>> begin

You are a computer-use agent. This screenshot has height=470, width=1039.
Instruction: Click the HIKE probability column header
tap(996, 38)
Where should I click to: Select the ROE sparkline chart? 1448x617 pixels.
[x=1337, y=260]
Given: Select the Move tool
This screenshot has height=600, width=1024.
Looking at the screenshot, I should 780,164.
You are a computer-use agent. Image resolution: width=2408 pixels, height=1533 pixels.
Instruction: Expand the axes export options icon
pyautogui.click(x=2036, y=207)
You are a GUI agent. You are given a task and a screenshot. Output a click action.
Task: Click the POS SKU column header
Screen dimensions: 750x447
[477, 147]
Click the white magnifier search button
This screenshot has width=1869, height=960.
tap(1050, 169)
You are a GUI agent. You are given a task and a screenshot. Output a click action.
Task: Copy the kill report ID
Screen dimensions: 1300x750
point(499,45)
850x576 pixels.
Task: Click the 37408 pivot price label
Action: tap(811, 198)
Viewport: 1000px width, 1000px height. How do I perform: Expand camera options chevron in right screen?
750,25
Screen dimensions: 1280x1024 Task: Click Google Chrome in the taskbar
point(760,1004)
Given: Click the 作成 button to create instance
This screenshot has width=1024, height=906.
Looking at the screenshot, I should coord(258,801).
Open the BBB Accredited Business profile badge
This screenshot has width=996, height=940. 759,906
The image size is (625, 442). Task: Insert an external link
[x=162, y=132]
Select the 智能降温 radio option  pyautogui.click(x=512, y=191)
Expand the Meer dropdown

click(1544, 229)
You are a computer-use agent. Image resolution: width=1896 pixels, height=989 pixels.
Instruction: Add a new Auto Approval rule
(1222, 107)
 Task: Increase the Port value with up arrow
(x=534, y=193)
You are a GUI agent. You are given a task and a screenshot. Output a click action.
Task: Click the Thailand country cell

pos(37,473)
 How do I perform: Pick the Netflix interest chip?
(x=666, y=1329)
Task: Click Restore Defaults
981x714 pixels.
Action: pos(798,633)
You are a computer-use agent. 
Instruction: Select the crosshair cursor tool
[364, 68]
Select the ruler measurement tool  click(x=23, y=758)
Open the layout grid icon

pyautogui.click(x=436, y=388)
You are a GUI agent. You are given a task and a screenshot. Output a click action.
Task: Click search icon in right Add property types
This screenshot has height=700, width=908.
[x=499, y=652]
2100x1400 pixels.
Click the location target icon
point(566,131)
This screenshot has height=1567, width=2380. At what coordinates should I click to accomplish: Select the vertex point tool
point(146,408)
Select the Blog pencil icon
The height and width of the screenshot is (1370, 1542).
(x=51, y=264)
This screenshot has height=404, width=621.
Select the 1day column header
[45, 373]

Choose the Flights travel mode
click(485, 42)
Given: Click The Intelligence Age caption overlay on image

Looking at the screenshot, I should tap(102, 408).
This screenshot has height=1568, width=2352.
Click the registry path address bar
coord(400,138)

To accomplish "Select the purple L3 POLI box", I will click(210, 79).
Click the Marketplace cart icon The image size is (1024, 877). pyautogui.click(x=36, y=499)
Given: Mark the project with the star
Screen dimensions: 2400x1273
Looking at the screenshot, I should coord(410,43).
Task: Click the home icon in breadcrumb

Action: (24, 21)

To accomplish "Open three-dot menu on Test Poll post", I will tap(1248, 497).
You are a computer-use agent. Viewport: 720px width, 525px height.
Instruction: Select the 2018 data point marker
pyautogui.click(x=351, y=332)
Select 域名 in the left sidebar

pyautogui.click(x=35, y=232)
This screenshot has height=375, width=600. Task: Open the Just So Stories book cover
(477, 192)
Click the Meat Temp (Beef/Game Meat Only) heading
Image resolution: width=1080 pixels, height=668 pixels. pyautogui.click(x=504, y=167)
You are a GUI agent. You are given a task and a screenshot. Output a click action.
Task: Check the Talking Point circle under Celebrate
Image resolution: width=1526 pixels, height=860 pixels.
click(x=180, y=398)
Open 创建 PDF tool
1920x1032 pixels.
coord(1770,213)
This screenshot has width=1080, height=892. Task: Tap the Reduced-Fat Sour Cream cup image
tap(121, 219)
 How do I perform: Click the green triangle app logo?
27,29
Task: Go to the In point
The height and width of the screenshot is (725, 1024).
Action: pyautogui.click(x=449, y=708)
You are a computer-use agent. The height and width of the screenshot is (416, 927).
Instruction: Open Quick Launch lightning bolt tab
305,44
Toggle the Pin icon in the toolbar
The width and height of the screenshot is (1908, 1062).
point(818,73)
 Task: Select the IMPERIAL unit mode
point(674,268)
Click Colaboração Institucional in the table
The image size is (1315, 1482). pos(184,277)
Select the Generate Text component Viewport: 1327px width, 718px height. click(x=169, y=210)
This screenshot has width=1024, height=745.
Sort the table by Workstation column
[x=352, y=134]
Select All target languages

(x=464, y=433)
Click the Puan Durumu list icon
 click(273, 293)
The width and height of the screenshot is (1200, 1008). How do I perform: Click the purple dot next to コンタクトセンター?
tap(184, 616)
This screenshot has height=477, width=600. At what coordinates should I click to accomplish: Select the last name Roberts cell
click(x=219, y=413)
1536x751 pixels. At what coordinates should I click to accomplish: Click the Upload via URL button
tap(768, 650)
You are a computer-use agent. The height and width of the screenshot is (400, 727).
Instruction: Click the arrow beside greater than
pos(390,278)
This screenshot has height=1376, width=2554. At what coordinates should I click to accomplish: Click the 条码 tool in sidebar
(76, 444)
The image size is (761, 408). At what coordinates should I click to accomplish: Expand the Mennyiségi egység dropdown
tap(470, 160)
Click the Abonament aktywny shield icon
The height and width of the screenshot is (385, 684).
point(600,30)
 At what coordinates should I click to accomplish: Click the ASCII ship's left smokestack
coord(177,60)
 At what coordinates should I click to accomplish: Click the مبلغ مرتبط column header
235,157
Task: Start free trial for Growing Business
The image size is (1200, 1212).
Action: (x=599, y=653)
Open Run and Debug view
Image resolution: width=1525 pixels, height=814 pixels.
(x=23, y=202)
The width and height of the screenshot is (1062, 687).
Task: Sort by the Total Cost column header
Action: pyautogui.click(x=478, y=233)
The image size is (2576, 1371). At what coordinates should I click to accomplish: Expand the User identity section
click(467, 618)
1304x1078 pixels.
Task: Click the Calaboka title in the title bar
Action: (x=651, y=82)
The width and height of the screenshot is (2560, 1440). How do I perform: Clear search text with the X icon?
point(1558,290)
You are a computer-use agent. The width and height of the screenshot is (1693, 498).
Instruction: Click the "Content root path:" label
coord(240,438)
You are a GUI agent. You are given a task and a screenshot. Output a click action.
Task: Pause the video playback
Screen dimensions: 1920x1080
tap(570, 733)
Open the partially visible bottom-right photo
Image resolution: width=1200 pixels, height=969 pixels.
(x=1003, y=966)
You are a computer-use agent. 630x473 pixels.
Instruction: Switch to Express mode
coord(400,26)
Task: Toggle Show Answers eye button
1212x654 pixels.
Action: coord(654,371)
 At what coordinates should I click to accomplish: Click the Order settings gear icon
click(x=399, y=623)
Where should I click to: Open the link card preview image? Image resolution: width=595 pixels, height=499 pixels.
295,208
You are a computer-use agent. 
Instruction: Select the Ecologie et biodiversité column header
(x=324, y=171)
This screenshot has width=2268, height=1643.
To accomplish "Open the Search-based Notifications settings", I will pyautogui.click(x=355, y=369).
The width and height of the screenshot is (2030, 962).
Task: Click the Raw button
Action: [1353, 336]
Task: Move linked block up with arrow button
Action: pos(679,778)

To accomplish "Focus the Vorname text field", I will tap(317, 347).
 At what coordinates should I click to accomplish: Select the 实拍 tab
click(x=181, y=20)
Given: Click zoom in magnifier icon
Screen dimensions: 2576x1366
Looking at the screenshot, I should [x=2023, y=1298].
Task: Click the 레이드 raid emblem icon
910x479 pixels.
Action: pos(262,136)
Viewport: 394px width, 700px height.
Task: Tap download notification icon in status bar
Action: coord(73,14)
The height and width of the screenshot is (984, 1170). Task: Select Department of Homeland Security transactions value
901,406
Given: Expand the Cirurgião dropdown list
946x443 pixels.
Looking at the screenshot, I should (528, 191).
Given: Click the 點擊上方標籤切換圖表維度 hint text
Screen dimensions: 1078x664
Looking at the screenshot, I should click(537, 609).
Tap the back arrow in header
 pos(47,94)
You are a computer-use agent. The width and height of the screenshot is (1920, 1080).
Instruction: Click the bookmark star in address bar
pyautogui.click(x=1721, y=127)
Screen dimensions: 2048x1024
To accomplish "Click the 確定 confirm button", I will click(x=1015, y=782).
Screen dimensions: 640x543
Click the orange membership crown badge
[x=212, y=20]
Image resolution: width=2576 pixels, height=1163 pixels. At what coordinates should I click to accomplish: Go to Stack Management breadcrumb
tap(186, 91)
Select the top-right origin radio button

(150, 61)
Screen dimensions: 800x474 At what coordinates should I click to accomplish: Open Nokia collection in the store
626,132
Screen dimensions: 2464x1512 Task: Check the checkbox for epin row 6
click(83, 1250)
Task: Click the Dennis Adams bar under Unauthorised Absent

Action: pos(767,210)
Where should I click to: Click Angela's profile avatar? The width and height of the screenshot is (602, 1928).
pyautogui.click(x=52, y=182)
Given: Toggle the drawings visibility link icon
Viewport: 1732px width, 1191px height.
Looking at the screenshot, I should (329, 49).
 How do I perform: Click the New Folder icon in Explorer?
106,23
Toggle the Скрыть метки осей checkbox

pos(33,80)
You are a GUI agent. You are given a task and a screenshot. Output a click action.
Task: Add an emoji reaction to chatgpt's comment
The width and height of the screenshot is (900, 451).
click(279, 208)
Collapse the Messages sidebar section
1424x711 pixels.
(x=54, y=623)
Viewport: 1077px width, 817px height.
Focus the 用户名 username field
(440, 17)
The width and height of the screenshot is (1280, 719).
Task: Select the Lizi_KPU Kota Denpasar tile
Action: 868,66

>> end

Short exercise →
Give everything from the line containing "Select the 智能降温" down to the line containing "Looking at the screenshot, I should coord(410,43)." again, substituting "arrow" for "crosshair" and changing nothing else.

Result →
Select the 智能降温 radio option  pyautogui.click(x=512, y=191)
Expand the Meer dropdown

click(1544, 229)
You are a computer-use agent. Image resolution: width=1896 pixels, height=989 pixels.
Instruction: Add a new Auto Approval rule
(1222, 107)
 Task: Increase the Port value with up arrow
(x=534, y=193)
You are a GUI agent. You are given a task and a screenshot. Output a click action.
Task: Click the Thailand country cell

pos(37,473)
 How do I perform: Pick the Netflix interest chip?
(x=666, y=1329)
Task: Click Restore Defaults
981x714 pixels.
Action: pos(798,633)
You are a computer-use agent. 
Instruction: Select the arrow cursor tool
[364, 68]
Select the ruler measurement tool  click(x=23, y=758)
Open the layout grid icon

pyautogui.click(x=436, y=388)
You are a GUI agent. You are given a task and a screenshot. Output a click action.
Task: Click search icon in right Add property types
This screenshot has height=700, width=908.
[x=499, y=652]
2100x1400 pixels.
Click the location target icon
point(566,131)
This screenshot has height=1567, width=2380. At what coordinates should I click to accomplish: Select the vertex point tool
point(146,408)
Select the Blog pencil icon
The height and width of the screenshot is (1370, 1542).
(x=51, y=264)
This screenshot has height=404, width=621.
Select the 1day column header
[45, 373]

Choose the Flights travel mode
click(485, 42)
Given: Click The Intelligence Age caption overlay on image

Looking at the screenshot, I should tap(102, 408).
This screenshot has height=1568, width=2352.
Click the registry path address bar
coord(400,138)

To accomplish "Select the purple L3 POLI box", I will click(210, 79).
Click the Marketplace cart icon The image size is (1024, 877). pyautogui.click(x=36, y=499)
Given: Mark the project with the star
Screen dimensions: 2400x1273
Looking at the screenshot, I should coord(410,43).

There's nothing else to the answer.